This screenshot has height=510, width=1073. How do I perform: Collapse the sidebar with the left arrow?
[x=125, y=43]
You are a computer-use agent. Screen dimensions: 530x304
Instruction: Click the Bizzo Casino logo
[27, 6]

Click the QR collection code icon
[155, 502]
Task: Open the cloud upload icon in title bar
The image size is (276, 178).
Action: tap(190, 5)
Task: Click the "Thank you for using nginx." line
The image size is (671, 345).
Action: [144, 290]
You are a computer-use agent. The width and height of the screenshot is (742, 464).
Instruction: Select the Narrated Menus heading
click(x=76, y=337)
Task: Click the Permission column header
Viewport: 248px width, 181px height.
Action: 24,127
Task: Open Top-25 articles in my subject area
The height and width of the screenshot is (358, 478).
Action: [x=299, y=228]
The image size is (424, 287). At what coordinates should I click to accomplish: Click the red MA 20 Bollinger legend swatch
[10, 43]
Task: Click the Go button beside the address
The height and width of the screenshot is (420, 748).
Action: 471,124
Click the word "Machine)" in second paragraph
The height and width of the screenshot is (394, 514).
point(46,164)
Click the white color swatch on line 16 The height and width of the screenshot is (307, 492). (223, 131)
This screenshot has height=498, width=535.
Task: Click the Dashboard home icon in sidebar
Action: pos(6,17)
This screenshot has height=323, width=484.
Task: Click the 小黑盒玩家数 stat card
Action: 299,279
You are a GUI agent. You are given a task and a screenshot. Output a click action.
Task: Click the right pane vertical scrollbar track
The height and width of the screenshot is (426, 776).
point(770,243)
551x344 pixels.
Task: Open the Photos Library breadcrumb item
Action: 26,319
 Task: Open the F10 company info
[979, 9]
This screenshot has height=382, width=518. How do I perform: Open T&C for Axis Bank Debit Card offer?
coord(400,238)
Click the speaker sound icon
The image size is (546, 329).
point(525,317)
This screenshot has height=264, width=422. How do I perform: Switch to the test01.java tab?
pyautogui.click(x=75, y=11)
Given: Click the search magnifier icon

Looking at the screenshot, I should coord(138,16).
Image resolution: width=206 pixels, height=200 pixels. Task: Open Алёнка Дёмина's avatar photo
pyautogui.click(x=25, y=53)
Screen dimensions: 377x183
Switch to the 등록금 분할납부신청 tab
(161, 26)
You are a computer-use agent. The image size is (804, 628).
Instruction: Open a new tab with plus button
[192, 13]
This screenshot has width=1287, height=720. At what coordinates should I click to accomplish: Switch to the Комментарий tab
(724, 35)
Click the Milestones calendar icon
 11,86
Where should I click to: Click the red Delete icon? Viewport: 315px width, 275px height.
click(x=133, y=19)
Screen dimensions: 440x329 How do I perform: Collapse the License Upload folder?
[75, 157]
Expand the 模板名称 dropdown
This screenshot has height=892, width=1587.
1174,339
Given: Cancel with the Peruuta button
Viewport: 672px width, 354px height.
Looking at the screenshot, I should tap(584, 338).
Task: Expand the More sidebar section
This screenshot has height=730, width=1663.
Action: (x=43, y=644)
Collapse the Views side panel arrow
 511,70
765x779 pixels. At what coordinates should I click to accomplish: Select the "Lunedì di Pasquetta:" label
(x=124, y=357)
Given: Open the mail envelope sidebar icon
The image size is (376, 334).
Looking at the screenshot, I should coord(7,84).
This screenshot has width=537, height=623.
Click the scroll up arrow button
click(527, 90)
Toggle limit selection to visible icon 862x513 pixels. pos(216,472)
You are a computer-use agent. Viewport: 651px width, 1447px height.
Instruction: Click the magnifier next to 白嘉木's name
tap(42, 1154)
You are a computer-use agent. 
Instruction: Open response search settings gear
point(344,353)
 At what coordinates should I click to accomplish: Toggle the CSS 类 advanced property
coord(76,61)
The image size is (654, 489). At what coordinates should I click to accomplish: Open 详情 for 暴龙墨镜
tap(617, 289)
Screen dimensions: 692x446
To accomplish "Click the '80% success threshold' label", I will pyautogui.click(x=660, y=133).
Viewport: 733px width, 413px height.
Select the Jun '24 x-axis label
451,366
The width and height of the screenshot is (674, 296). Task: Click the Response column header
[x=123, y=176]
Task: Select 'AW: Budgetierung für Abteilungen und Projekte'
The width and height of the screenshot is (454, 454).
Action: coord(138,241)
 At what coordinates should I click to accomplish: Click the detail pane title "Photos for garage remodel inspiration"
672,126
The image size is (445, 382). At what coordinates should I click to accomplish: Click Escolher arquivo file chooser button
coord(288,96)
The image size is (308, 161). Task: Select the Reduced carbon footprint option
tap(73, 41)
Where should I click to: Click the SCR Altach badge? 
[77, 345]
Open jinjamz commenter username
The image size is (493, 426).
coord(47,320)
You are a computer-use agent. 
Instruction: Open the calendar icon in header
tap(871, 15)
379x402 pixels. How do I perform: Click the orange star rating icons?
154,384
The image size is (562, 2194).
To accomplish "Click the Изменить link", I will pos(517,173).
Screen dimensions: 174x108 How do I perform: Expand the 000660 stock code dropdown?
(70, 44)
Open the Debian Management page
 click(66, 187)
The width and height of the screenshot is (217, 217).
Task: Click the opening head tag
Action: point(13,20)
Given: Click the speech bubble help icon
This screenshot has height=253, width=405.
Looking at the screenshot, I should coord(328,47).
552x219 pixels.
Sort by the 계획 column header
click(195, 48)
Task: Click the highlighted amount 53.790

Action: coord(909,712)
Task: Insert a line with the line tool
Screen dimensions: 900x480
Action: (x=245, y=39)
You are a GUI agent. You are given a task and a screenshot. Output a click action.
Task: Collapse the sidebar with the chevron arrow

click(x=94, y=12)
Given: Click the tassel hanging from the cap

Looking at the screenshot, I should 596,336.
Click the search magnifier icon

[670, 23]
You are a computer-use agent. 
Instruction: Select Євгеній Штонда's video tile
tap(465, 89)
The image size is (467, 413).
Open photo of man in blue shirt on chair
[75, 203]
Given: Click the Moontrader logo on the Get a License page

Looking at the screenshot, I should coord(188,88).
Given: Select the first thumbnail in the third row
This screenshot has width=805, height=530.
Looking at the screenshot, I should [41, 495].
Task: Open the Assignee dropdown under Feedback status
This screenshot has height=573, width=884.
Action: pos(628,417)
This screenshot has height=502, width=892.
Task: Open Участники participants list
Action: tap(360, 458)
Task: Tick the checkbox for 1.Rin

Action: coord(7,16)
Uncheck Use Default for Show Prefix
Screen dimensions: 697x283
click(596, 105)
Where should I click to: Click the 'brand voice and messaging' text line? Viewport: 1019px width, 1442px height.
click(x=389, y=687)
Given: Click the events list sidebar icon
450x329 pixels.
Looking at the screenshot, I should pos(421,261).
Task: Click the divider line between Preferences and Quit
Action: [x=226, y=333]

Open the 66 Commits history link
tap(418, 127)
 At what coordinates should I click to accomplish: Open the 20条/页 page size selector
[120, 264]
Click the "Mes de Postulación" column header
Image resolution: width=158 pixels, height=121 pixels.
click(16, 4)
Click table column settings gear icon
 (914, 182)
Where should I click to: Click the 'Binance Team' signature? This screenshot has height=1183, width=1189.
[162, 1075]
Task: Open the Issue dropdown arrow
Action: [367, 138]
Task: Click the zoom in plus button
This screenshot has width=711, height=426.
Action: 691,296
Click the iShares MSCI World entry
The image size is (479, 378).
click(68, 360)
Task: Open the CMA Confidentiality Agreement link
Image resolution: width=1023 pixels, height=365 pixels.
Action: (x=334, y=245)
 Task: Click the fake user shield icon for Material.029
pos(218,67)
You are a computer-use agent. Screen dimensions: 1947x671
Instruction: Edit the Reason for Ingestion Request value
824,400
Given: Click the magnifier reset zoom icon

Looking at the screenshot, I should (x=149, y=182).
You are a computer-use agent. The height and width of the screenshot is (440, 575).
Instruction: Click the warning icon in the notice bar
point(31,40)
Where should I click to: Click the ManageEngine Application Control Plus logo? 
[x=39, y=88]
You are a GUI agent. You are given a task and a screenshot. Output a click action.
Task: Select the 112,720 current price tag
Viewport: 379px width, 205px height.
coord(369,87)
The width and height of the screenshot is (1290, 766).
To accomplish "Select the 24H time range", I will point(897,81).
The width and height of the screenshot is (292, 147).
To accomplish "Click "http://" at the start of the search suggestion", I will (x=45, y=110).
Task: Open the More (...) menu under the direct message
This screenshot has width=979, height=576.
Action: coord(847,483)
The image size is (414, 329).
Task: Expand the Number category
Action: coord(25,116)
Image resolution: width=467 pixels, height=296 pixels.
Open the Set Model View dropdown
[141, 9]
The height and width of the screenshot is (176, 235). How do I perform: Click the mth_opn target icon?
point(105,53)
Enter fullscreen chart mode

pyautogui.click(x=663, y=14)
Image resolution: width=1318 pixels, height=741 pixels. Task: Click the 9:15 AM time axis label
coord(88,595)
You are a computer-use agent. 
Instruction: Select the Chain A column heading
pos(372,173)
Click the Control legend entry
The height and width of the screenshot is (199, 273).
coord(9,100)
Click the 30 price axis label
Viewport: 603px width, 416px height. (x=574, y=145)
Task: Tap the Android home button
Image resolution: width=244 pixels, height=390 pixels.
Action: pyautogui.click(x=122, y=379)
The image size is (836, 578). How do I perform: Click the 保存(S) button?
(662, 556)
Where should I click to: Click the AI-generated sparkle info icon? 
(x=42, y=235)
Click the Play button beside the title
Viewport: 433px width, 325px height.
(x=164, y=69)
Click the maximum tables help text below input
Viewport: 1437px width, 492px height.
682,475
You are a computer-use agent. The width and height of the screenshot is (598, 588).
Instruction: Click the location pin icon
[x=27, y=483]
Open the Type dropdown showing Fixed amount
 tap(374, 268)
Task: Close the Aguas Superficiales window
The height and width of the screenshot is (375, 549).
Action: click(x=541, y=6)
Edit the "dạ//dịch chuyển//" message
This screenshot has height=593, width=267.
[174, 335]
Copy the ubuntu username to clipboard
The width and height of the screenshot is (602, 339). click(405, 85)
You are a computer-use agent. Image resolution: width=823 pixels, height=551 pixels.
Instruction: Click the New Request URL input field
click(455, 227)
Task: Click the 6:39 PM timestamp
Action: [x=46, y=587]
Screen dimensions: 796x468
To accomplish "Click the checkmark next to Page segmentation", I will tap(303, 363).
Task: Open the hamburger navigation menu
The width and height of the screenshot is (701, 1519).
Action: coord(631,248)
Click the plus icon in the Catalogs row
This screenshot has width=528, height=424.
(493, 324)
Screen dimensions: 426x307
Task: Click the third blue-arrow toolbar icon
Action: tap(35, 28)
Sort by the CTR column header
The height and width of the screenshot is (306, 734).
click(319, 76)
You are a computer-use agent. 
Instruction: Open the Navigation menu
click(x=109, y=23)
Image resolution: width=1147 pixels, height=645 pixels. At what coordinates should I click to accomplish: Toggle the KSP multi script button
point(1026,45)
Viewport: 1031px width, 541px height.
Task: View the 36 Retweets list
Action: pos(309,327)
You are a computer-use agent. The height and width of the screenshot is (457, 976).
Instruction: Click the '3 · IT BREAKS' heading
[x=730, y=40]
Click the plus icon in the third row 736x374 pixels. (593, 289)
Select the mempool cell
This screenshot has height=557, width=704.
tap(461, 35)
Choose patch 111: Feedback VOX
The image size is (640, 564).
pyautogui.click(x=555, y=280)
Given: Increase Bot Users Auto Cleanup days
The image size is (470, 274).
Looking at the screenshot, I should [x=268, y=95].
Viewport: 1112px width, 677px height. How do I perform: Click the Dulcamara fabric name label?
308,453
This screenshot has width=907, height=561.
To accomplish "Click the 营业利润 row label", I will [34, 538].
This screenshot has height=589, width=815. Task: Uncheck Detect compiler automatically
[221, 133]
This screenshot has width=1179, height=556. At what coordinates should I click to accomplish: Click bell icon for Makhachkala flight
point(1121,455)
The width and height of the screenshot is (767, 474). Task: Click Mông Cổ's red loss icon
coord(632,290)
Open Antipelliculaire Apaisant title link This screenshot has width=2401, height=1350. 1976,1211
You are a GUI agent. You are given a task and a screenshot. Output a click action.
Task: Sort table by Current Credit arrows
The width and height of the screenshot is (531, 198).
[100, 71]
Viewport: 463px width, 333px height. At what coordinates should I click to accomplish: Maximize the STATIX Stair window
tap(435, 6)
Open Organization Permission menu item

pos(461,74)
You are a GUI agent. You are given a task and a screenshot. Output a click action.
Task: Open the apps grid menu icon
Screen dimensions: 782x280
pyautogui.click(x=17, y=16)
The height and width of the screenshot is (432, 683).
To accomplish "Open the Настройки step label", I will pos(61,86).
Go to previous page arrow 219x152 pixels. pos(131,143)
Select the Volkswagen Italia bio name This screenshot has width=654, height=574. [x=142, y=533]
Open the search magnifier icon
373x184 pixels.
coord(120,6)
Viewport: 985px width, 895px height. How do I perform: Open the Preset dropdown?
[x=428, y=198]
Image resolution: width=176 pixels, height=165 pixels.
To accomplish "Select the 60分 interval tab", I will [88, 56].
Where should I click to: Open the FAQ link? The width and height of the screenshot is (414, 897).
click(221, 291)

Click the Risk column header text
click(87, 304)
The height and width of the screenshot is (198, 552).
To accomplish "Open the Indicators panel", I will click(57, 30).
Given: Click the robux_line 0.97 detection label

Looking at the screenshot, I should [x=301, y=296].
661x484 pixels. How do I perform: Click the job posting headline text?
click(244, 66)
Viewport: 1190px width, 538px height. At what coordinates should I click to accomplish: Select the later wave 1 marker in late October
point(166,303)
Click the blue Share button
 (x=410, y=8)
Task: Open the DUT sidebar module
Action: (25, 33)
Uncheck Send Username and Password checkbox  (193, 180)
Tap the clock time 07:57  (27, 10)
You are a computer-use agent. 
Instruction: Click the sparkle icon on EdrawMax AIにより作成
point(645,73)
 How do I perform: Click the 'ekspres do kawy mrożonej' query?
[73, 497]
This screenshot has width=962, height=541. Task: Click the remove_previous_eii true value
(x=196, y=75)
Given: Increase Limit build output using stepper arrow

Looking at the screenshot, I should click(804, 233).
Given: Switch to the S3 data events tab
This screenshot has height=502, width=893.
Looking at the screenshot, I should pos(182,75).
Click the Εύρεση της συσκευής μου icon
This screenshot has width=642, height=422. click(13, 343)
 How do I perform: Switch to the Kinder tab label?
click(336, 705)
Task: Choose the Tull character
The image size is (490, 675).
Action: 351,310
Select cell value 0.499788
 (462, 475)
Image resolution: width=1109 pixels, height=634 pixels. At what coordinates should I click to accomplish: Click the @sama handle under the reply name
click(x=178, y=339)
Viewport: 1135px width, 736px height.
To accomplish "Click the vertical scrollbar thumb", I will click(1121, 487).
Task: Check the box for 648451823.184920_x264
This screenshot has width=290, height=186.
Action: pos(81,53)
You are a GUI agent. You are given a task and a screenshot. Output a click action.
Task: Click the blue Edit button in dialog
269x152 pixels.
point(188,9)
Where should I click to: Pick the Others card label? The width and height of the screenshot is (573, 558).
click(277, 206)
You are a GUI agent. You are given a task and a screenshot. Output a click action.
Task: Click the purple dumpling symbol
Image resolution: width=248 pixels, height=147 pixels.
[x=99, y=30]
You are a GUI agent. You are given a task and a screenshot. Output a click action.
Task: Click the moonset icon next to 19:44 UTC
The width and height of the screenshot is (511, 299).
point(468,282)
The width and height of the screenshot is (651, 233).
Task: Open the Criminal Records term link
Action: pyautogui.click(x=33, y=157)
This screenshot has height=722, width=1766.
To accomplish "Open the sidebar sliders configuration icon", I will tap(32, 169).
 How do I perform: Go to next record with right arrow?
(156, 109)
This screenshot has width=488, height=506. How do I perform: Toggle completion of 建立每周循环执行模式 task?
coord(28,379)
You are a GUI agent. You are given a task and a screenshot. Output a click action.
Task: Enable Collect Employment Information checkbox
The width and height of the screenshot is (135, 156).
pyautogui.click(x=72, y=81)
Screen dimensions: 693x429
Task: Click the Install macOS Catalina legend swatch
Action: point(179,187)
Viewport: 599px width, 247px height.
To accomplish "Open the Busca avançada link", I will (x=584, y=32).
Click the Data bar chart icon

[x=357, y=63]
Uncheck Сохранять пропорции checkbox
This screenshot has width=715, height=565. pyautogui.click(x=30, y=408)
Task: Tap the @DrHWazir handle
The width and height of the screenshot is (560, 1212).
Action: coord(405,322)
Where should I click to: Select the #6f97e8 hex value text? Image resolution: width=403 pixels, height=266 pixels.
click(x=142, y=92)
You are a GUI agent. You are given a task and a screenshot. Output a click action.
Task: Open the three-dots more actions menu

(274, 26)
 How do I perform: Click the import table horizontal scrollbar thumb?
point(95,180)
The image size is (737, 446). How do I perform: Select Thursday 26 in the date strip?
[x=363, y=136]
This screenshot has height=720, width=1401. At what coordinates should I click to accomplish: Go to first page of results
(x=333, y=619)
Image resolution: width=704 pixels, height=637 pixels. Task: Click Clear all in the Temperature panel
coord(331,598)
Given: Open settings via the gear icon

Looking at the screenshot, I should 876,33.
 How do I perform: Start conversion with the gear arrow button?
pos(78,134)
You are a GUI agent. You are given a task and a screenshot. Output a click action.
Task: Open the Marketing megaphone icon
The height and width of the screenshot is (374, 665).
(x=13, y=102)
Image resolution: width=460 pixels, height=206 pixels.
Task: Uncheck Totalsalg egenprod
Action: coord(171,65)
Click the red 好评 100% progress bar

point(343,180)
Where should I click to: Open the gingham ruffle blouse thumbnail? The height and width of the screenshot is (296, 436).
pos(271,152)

+++

Please copy each line of the material that contains the word "vertical".

Task: Click the right pane vertical scrollbar track
To accomplish "Click the vertical scrollbar thumb", I will click(1121, 487).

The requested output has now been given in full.